Figure 4Results of a comparison of the new SVM-based method with the sequence-based prediction method based on the ‘specificity-confering code’ by Stachelhaus et al. (2) and Challis et al. (6) (For simplicity we refer to the latter as the ‘Stachelhaus method’): of the 1230 adenylation domains (with HMMER automatically extracted from the June 2005 version of UniProt) 70% or 858 obtained consistent predictions by both predictors (white sectors). For most of these consistent predictions (54% of the total or 666) the Stachelhaus method was based on an exact match with a known ‘specificity-conferring code’, the others had at least an 70% match. To 2.4% or 29 sequences none of the predictors can assign any specificity (no match ≥70%, diagonal hatches). An 18% or 217 sequences could be classified only by the SVMs and not by the Stachelhaus method (light gray sector), and 18 A domains (1.5%) could not be classified by the SVMs but by the Stachelhaus method (cross-hatched), two of them are rare specificities.
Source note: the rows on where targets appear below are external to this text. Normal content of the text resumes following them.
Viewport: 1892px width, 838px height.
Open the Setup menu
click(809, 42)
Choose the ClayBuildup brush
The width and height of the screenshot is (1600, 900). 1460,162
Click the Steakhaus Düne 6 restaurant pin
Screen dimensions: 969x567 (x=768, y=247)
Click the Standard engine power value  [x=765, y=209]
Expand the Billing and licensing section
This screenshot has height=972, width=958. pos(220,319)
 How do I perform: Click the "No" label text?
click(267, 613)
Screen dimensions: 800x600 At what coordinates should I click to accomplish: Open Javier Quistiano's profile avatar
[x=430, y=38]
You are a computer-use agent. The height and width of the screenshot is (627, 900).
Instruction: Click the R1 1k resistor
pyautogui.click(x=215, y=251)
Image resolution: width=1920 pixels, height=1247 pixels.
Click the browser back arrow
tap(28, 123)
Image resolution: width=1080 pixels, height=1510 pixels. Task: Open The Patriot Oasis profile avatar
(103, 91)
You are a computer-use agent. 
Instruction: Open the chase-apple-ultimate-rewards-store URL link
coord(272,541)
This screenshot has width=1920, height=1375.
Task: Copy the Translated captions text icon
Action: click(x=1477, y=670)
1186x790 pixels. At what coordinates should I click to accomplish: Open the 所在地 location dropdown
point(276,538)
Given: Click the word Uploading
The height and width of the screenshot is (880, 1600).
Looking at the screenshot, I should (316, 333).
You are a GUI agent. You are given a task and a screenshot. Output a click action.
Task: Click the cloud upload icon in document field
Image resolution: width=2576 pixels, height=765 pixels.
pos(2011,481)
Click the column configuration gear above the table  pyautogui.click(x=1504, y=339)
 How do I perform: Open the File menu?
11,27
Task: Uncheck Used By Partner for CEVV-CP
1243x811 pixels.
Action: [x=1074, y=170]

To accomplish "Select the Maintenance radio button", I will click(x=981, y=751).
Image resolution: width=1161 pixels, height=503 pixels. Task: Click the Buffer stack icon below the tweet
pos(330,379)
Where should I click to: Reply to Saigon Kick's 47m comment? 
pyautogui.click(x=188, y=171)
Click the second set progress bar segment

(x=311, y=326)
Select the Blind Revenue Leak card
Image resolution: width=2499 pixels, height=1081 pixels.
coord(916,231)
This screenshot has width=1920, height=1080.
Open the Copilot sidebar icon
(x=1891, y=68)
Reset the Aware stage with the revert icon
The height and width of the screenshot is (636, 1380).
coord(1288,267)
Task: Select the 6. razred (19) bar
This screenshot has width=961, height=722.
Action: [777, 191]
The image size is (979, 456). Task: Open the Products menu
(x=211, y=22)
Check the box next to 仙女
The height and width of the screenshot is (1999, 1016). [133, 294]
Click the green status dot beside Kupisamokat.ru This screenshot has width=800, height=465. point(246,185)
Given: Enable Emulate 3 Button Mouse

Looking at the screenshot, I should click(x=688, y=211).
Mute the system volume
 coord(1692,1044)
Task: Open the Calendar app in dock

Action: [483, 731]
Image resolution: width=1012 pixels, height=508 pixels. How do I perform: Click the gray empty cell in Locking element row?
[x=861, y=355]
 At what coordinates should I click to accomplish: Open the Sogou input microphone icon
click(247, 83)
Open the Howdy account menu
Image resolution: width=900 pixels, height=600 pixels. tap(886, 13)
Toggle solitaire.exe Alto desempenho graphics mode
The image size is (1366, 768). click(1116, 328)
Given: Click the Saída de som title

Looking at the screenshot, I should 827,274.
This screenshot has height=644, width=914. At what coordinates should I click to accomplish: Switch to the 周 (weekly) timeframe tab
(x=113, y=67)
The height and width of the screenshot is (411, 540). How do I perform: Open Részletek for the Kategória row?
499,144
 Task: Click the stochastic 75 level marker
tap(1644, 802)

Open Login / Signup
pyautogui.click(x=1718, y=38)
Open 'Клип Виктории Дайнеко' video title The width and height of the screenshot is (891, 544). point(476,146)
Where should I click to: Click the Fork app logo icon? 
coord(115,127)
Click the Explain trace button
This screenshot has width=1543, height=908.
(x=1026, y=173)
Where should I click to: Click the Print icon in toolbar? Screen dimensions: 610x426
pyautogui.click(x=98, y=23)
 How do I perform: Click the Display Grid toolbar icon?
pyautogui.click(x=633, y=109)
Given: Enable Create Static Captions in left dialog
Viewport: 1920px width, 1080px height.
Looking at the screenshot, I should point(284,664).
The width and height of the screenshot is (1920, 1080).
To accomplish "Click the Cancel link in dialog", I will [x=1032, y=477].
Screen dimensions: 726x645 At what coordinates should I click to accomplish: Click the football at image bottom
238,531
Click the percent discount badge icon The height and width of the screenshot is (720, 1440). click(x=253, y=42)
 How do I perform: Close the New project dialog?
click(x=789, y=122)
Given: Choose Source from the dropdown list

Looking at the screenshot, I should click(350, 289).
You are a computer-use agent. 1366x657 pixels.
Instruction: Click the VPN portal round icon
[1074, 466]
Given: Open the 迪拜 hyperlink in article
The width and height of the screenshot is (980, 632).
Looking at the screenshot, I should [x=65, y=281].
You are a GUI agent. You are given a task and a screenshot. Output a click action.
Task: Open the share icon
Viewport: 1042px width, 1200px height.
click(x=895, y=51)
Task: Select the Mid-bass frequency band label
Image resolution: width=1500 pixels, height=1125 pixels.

The Stachelhaus predictions for the rest are mainly based on 70% matches to known specificity ‘codes’. For 108 sequences (8.8%) the predictions were inconsistent but 38 of them (3% of the total, gray sector) had matches to rare amino acids that were not used for training the SVMs. The remaining 70 incompatible predictions were mainly based on ≤80% identity matches with known ‘specificity-conferring codes’ (black sector).